Community Engagement

The master plan document reflects the recommendations of an appointed Community Advisory Committee (CAC), a group of 18 Northeast/Southeast Minneapolis residents that met 12 times between October 2017 and October 2018. In addition to the CAC meetings, community engagement tasks that informed the draft Master Plan included:

  • Attending dozens of community events, including Halloween parties, ice cream socials, community barbecues, farmer’s markets and neighborhood festivals
  • Partnering on a special design workshop during Art-A-Whirl where local artists helped create new park wayfinding signs
  • Hosting nearly 20 design workshops with neighborhood groups and organizations across NE/SE Minneapolis
  • Taking a Van Tour across NE/SE Minneapolis Parks
  • Hosting a Scavenger Hunt with a Pop-Up Design Truck across NE/SE Minneapolis Parks
  • Creating three online surveys, which generated nearly 1,200 comments
  • Weekly educational, design, and outreach sessions with the Youth Design Team, a group of youth from Northeast or Southeast Minneapolis neighborhoods who were hired to work on the process with MPRB staff and design team consultants.
  • An official 45-day public comment period opened Nov. 13, 2018 and closed Dec. 28, 2018.
  • All 801 comments from the comment period were tabulated and analyzed into 351 themes for consideration by Commissioners
  • A formal public hearing took place on March 6, 2018.

View the Plan

Use the links below to view the plan online or visit the East of the River Park Master Plan project page (www.minneapolisparks.org/eastoftheriver) and click on “Final Documents” in the right column.
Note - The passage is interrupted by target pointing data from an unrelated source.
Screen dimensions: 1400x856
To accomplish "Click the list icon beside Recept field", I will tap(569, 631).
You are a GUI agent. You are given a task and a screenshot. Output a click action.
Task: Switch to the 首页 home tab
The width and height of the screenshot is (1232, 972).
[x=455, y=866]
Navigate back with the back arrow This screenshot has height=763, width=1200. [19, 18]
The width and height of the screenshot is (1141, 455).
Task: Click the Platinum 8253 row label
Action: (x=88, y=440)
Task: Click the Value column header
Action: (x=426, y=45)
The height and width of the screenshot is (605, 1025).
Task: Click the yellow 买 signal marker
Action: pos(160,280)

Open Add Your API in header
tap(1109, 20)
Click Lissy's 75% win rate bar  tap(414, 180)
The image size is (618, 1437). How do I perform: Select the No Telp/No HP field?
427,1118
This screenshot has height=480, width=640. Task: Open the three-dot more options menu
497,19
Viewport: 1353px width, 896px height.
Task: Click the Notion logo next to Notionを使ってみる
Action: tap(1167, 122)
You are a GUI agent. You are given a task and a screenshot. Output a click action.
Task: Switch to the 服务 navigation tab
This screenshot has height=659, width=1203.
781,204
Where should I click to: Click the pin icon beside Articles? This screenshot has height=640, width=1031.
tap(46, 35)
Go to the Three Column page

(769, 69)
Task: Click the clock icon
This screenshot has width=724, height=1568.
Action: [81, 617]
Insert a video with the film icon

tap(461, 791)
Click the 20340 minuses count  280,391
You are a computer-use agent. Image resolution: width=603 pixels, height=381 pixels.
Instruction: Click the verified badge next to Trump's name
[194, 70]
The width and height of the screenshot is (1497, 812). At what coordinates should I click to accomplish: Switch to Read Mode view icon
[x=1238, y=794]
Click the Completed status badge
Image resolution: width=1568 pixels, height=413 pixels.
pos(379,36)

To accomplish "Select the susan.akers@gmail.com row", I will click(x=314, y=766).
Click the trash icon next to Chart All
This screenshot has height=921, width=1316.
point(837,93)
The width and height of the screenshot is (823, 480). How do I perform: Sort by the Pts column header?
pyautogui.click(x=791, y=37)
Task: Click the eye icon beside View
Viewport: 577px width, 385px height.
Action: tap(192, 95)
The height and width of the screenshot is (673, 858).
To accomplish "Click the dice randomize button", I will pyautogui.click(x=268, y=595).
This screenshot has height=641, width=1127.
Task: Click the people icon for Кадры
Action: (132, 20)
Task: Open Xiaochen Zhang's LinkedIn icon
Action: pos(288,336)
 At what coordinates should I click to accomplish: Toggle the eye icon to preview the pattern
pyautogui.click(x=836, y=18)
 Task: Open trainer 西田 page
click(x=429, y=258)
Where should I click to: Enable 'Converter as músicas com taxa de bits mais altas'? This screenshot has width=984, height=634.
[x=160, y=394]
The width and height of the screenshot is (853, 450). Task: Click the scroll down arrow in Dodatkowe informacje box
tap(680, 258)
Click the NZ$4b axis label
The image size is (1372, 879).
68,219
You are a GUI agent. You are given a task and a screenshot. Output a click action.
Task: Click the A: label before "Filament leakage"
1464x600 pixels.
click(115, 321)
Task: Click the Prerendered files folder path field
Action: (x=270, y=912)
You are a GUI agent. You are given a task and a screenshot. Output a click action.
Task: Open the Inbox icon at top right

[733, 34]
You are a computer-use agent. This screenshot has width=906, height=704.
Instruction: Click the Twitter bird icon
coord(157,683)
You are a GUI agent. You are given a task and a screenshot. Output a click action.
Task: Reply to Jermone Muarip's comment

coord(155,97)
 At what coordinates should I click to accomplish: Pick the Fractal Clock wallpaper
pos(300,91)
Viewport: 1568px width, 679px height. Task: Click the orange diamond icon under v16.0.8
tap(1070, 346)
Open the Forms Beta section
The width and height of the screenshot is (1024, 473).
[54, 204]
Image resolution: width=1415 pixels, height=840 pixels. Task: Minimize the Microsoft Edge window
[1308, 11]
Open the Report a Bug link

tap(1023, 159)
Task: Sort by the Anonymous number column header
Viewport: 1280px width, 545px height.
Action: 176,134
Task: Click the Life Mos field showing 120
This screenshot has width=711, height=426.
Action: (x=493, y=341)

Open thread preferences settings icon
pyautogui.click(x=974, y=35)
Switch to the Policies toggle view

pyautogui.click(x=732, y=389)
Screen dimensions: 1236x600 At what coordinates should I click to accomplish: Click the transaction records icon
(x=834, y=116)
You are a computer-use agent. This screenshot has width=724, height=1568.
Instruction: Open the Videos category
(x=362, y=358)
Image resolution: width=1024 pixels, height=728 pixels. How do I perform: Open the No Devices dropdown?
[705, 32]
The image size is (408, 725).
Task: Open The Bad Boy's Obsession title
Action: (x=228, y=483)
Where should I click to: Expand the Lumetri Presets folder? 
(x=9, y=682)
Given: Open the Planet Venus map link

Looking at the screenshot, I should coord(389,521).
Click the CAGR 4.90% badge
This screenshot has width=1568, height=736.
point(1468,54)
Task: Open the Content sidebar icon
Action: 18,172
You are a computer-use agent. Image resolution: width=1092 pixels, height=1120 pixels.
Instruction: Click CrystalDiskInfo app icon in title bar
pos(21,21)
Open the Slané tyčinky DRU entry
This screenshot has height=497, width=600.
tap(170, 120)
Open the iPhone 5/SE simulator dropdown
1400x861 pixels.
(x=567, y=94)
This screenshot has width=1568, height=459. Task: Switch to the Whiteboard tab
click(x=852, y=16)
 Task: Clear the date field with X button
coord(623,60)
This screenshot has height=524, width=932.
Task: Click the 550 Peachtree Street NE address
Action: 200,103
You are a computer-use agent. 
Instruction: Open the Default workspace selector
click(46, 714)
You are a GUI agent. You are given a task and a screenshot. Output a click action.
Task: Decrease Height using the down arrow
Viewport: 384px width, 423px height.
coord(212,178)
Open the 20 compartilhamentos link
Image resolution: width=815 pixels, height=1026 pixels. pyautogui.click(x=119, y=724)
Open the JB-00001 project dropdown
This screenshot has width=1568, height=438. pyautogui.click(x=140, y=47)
Chapter 1: Introduction and Planning Framework [PDF]

An overview of the document and its purpose.

Chapter 2: Planning Process [PDF]

Documenting the project schedule and meetings, key findings, community engagement and other data.

Chapter 3: Service Area Vision [PDF]

The overarching guiding principles for the East of the River Service Area as a whole.

Chapter 4: Park Plans (A-B) [PDF]

Architect Triangle, Audubon Park, Barton Triangle, Beltrami Park, Bottineau Park

Chapter 4: Park Plans (C) [PDF]

Caleb Dorr Circle, Cavell Park, Chergosky Park, Chute Square Park, Columbia Park

Chapter 4: Park Plans (D-I) [PDF]

Deming Heights Park, Dickman Park, Elwell Park, Franklin Oval, Hi-View Park, Holmes Park

Chapter 4: Park Plans (J-M) [PDF]

Jackson Square Park, Logan Park, Luxton Park, Marcy Park, Monroe Place Triangle

Chapter 4: Park Plans (N-S) [PDF]

Northeast Park, Northeast Ice Arena, Oak Crest Triangle, Orlin Triangle, Saint Anthony Park, Sibley Triangle

Chapter 4: Park Plans (T-Z) [PDF]

Tower Hill Park, Towerside Park (New), Van Cleve Park, Waite Park, Washington Triangle, Windom NE Park, Xcel Field Park

Chapter 4: Park Plans: Regional Trail [PDF]

Grand Rounds Missing Link: Preferred and Alternative Routes

Chapter 5: Operations and Maintenance [PDF]

Analyzing current maintenance practices and estimating the maintenance impact of the future plans.

Chapter 6: Implementation [PDF]

A discussion of how the plans will become reality, how the master plan document can change over time and how various implementers can use the document.